The entries below are to be copied exactly, with nothing left out.
· · ·
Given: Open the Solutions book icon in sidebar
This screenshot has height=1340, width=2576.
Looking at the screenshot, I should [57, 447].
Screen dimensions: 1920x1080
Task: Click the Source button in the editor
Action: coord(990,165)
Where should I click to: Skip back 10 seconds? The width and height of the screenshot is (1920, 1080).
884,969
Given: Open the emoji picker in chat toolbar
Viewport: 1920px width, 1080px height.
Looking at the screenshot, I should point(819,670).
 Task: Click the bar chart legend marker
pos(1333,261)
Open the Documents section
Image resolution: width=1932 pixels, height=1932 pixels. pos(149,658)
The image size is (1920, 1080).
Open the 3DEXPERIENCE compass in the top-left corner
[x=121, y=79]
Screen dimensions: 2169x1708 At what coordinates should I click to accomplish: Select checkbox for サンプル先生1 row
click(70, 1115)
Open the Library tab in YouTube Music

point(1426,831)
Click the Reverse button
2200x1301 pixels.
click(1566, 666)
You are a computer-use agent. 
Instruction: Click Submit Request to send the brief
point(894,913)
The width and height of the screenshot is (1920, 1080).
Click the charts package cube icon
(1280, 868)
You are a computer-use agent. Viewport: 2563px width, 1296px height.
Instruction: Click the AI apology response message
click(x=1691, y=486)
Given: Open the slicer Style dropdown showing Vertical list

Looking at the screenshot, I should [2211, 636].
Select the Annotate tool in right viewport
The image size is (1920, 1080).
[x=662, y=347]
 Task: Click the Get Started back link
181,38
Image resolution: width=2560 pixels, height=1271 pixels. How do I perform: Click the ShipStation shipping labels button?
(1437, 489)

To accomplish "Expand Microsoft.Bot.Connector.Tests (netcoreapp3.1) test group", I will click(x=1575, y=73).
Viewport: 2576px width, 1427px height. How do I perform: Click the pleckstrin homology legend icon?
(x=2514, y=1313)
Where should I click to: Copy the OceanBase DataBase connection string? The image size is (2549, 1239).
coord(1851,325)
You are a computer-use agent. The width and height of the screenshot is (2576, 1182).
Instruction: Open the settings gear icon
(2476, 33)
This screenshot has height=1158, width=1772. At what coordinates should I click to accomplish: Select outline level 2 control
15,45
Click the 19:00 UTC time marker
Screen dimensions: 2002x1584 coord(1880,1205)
· · ·
*ANSWER:*
Given: Open the Solutions book icon in sidebar
This screenshot has height=1340, width=2576.
Looking at the screenshot, I should [57, 447].
Screen dimensions: 1920x1080
Task: Click the Source button in the editor
Action: coord(990,165)
Where should I click to: Skip back 10 seconds? The width and height of the screenshot is (1920, 1080).
884,969
Given: Open the emoji picker in chat toolbar
Viewport: 1920px width, 1080px height.
Looking at the screenshot, I should point(819,670).
 Task: Click the bar chart legend marker
pos(1333,261)
Open the Documents section
Image resolution: width=1932 pixels, height=1932 pixels. pos(149,658)
The image size is (1920, 1080).
Open the 3DEXPERIENCE compass in the top-left corner
[x=121, y=79]
Screen dimensions: 2169x1708 At what coordinates should I click to accomplish: Select checkbox for サンプル先生1 row
click(70, 1115)
Open the Library tab in YouTube Music

point(1426,831)
Click the Reverse button
2200x1301 pixels.
click(1566, 666)
You are a computer-use agent. 
Instruction: Click Submit Request to send the brief
point(894,913)
The width and height of the screenshot is (1920, 1080).
Click the charts package cube icon
(1280, 868)
You are a computer-use agent. Viewport: 2563px width, 1296px height.
Instruction: Click the AI apology response message
click(x=1691, y=486)
Given: Open the slicer Style dropdown showing Vertical list

Looking at the screenshot, I should [2211, 636].
Select the Annotate tool in right viewport
The image size is (1920, 1080).
[x=662, y=347]
 Task: Click the Get Started back link
181,38
Image resolution: width=2560 pixels, height=1271 pixels. How do I perform: Click the ShipStation shipping labels button?
(1437, 489)

To accomplish "Expand Microsoft.Bot.Connector.Tests (netcoreapp3.1) test group", I will click(x=1575, y=73).
Viewport: 2576px width, 1427px height. How do I perform: Click the pleckstrin homology legend icon?
(x=2514, y=1313)
Where should I click to: Copy the OceanBase DataBase connection string? The image size is (2549, 1239).
coord(1851,325)
You are a computer-use agent. The width and height of the screenshot is (2576, 1182).
Instruction: Open the settings gear icon
(2476, 33)
This screenshot has height=1158, width=1772. At what coordinates should I click to accomplish: Select outline level 2 control
15,45
Click the 19:00 UTC time marker
Screen dimensions: 2002x1584 coord(1880,1205)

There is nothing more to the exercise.